Forget "Overnight Success"
The Logical Path to a Creative Life
I think there’s a myth that many of us, especially creative people, secretly believe in: the myth of the overnight success. We imagine that great ideas strike like lightning and that the right piece of art at the right time can miraculously explode, launching a career into the stratosphere.
In reality, I don’t actually believe in instant success. I believe most people we think of as an overnight sensation are just people who worked really hard for many years, often on a disparate set of skills that finally came together at the right moment.
As a business strategy consultant, I’ve worked with many different businesses. And what I’ve learned is that any successful enterprise requires the presence of two powerful, and sometimes opposing forces: creativity and logic. The creative side is the idea - it’s what the business sells. The idea is often a hybrid version of a bunch of experiences, skills and interests of the business founder. The logic side is how to turn the idea into something that you can actually make a living from. This applies equally to a small solo-owned creative business and a Fortune 500 company.
Starting and running my creative business is a constant dance between creativity and logic, and the inspiration for this illustration.
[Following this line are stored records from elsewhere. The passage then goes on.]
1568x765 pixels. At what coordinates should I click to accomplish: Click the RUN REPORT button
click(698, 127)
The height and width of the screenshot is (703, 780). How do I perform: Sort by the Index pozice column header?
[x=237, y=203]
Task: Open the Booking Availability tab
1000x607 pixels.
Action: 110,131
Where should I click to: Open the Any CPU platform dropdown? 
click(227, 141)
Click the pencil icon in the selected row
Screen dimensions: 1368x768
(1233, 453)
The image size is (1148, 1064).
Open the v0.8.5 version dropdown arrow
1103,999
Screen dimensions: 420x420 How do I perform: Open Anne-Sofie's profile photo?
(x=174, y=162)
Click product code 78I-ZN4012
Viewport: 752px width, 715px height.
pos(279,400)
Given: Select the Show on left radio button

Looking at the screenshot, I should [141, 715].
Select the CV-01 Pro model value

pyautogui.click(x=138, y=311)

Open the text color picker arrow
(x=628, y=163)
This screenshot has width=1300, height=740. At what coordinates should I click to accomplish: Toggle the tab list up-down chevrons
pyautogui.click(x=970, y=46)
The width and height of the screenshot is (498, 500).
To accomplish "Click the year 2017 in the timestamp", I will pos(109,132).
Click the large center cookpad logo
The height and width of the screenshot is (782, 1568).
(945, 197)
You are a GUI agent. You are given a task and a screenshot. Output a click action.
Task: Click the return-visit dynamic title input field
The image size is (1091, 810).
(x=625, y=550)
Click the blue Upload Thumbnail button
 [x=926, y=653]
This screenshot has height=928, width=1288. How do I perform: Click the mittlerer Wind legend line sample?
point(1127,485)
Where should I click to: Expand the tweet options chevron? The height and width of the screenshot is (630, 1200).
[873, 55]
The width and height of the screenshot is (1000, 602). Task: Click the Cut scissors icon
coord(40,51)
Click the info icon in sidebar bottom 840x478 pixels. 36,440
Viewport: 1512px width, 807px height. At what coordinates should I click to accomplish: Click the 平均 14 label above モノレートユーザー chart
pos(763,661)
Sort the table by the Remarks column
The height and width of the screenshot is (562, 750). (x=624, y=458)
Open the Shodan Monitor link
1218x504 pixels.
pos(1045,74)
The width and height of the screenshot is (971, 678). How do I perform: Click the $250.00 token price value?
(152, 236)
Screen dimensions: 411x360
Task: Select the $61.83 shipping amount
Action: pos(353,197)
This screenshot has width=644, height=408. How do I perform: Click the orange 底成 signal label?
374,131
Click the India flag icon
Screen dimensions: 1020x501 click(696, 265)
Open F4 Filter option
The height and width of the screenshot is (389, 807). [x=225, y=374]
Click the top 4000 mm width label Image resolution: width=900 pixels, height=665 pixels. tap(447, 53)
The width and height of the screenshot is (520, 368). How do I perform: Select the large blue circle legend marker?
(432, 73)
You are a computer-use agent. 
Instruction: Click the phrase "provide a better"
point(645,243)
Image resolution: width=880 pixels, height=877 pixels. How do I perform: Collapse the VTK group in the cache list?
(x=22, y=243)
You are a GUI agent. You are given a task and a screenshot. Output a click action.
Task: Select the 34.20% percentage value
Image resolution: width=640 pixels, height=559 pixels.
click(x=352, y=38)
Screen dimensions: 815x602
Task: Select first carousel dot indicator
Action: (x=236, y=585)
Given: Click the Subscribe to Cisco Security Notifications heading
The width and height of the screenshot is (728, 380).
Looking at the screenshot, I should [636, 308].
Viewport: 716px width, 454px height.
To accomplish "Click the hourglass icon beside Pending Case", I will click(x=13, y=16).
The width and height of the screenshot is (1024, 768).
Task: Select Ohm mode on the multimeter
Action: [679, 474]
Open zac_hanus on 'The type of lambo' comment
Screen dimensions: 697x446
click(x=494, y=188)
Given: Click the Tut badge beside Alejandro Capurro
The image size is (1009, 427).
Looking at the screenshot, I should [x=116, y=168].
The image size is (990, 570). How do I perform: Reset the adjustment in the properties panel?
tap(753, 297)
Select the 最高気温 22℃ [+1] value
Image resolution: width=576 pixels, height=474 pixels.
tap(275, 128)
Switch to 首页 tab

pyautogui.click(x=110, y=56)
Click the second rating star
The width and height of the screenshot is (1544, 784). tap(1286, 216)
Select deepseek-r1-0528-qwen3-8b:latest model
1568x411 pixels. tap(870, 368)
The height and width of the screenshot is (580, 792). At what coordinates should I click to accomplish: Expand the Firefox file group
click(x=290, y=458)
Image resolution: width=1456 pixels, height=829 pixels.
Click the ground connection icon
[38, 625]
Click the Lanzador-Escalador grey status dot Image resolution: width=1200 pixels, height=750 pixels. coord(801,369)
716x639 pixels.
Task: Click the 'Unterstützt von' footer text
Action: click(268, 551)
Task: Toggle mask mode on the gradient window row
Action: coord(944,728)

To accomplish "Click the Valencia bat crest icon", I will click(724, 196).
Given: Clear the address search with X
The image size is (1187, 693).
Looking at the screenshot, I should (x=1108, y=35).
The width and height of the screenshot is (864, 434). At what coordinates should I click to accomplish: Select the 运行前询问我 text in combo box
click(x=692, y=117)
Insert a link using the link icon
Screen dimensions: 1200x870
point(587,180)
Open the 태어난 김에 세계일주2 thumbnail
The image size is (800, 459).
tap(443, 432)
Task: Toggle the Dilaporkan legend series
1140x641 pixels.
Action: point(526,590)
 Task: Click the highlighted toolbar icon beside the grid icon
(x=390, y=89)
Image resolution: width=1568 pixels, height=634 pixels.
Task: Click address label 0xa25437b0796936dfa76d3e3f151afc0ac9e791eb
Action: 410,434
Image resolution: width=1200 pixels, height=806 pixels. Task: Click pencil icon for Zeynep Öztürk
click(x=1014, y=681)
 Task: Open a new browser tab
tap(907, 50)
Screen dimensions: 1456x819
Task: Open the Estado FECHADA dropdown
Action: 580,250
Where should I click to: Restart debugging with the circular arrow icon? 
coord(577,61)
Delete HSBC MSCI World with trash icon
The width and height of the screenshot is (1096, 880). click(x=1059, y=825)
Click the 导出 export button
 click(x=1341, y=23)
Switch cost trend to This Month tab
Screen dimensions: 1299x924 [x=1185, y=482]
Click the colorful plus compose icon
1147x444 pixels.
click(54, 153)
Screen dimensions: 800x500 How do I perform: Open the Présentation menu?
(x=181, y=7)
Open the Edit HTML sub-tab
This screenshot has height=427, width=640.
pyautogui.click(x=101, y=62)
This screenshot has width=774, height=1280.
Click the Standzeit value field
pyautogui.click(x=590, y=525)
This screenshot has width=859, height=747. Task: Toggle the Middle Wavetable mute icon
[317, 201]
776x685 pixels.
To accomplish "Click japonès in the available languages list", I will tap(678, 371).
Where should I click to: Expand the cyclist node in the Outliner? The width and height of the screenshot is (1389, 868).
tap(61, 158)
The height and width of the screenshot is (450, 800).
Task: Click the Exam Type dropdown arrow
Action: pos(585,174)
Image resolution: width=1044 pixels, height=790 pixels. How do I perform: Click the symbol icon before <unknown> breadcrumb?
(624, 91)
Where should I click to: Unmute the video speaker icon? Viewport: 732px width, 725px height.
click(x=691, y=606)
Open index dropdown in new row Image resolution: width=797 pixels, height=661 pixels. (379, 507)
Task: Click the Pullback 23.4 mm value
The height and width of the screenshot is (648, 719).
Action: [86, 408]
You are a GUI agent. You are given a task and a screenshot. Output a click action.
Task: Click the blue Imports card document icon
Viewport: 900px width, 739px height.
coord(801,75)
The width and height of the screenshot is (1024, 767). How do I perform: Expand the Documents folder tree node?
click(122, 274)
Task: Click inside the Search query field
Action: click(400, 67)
As I sat down to draw I wanted to capture how I was feeling in that moment: happy to be creating, but knowing the logical side of my brain was telling me I had other work to do. I love puns, I love nerds and I love animals, especially those from my home in British Columbia. And thus a nerdy otter bemoaning the fact that he “otter” get back to work was born.
This feeling the otter represents, the tension between creative joy and professional duty, is at the heart of my entire process. To manage it, I've had to be intentional about how I structure my work.
The creative part of my business — coming up with ideas and illustrating is the part that sets my soul on fire. I like to think of this like dessert. Delicious, but not allowed until I’ve eaten my veggies.
The veggies are the business side. It’s setting goals, handling the finances, and putting together a schedule. In other words, knowing what to do with my illustrations once they are complete. I have a whole process: schedule a social post, upload the design to my website along with my Redbubble and TeePublic shops, and document everything in my master tracker—the title, the description, the color palette, where it’s been posted. This information is then logically repurposed for marketing so I never have to start from scratch.
Because I want to maximize the time I have for creating, I have well documented processes in place to streamline as much of this as possible. It also makes it easier to delegate tasks to others - something I’ve yet to do, but once this business is thriving, I will absolutely delegate as much as humanly possible. That’s CEO 101 right there.
And why shouldn’t I dream of becoming big enough that I need to hire someone? My Big Hairy Audacious Goal (my BHAG, as they say) is to be so wildly successful as a commercial artist that I can live and work from anywhere—a winter skiing, a spring by the beach, and a summer in my hometown. How wonderful would it be to create art everyday and be inspired by new places, sights & sounds all while having an assistant (or team) to keep the business running?
If I have any hope of achieving that goal, I’m going to need to set many smaller goals along the way.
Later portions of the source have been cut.